Hi plant_lubber, that sounds like damping off. I included a link to a really easy explanation and how to prevent it from happening again. The link is an excerpt from a seedstarting book that really helped me as a beginner figure out which seeds I wanted to start and how. I also started with a basic seedstarting kit (there are bunches out there) that gave me everything I needed--sterile soil, fertilizer, cells and cover... now I've figured out my own system but it helps to have that extra ease at the beginning... good luck!
Here is a link that might be useful: damping off

For me, the key to preventing this damping off fungus is constant air circulation. Once I tried closing the window and I got the fungus within 2 days. In 30 years I never had it before, so I continue to keep a window cracked open a half inch, all through winter. You can use a fan.
Also, keep the soil tops from being glistening wet (bottom water and discard extra water after a few minutes), sprinkle finely milled sphagnum moss (mold preventer)on top of seeded soil, and immediately remove plastic covering when seeds sprout.
You'll get the knack with education and experience. Have fun!

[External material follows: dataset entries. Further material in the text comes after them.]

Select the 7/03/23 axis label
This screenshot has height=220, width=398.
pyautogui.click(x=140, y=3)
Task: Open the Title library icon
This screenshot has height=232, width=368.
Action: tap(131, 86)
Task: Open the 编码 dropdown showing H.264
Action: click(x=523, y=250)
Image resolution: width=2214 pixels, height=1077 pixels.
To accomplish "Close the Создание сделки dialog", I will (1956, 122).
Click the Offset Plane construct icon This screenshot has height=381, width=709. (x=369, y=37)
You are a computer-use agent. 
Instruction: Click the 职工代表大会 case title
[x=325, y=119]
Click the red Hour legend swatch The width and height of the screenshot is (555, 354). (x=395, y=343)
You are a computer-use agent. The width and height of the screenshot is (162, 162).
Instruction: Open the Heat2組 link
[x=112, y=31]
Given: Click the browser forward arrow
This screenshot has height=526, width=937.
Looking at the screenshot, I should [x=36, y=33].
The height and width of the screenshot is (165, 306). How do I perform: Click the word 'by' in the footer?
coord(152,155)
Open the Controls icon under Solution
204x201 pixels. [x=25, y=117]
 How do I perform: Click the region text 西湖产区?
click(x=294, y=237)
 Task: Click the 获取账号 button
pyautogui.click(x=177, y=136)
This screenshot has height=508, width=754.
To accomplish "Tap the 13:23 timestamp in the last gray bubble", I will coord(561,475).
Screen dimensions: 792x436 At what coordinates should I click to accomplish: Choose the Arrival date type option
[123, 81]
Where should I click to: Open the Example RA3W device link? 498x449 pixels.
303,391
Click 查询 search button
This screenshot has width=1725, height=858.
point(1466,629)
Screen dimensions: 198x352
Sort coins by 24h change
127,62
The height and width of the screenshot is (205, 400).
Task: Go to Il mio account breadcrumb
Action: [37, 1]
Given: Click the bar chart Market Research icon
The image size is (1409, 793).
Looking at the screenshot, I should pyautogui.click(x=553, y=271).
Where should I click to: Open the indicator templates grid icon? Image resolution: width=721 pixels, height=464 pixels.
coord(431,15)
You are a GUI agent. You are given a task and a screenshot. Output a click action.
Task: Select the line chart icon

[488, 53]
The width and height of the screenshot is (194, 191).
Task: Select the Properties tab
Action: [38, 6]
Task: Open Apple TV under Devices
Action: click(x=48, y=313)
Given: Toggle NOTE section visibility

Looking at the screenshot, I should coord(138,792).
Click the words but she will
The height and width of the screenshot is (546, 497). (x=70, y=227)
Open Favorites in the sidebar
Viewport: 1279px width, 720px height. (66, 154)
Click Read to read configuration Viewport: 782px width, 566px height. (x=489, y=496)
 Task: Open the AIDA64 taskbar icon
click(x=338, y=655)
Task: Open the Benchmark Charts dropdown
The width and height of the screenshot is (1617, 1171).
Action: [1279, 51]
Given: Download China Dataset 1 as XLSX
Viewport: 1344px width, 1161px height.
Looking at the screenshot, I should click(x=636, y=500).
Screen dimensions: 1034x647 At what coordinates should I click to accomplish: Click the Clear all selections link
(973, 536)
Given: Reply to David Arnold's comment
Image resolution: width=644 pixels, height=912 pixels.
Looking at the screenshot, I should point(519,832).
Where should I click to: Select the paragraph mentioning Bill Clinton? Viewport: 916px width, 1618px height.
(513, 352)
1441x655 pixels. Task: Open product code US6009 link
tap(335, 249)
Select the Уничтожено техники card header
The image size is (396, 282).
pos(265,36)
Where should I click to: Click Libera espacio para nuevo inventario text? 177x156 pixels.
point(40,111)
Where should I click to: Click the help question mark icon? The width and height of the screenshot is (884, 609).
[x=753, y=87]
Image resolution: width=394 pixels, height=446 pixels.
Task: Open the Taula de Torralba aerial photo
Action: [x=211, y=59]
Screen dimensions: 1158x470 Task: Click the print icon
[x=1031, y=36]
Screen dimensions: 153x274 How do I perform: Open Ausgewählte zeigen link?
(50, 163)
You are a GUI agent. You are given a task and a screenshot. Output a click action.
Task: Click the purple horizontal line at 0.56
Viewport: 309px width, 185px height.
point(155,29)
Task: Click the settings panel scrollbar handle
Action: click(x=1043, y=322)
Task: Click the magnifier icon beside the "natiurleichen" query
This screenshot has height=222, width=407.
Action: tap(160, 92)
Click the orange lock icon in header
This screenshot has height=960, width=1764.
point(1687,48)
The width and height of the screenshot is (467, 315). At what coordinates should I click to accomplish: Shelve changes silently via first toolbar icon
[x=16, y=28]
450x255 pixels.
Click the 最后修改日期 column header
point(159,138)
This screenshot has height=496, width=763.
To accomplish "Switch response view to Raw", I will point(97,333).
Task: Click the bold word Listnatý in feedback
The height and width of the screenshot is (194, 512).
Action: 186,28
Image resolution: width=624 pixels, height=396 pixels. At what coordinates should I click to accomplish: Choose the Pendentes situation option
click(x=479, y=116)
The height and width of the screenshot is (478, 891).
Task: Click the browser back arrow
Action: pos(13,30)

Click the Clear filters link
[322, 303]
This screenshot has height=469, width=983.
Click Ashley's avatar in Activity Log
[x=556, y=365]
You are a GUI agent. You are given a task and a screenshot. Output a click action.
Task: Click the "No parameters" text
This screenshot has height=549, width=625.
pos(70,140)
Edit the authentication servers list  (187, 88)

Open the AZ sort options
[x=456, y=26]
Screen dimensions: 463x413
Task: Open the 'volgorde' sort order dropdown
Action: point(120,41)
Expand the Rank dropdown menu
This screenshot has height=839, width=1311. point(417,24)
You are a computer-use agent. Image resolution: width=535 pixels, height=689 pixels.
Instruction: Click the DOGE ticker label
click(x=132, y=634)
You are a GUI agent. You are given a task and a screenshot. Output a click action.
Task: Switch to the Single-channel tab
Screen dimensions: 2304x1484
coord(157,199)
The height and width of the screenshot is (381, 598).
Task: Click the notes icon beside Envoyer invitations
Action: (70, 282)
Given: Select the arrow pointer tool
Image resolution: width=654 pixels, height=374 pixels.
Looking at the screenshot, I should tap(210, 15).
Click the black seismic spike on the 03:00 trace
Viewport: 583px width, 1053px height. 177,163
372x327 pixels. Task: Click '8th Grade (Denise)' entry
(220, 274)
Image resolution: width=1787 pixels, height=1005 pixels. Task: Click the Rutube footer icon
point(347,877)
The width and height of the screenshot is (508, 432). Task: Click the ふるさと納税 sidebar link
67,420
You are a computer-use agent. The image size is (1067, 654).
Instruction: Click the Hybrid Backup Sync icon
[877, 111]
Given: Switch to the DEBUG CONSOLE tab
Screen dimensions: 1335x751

I will post a shaggy description on the experiments forum since nothing I do with rooting has anything to do with seed. Now lets see if I can crate a link. I think the link below will work
Here is a link that might be useful: Midwinter cuttings, Gardenweb experiments forum.


My notes on Torenia say takes 12-15 weeks to set out so... if start both at the same time transplant the impatiens in a 4" pot so will have enough room to stay healthy.
Traditionaly the range of dates is to allow for differences in container size, soil temp, light etc.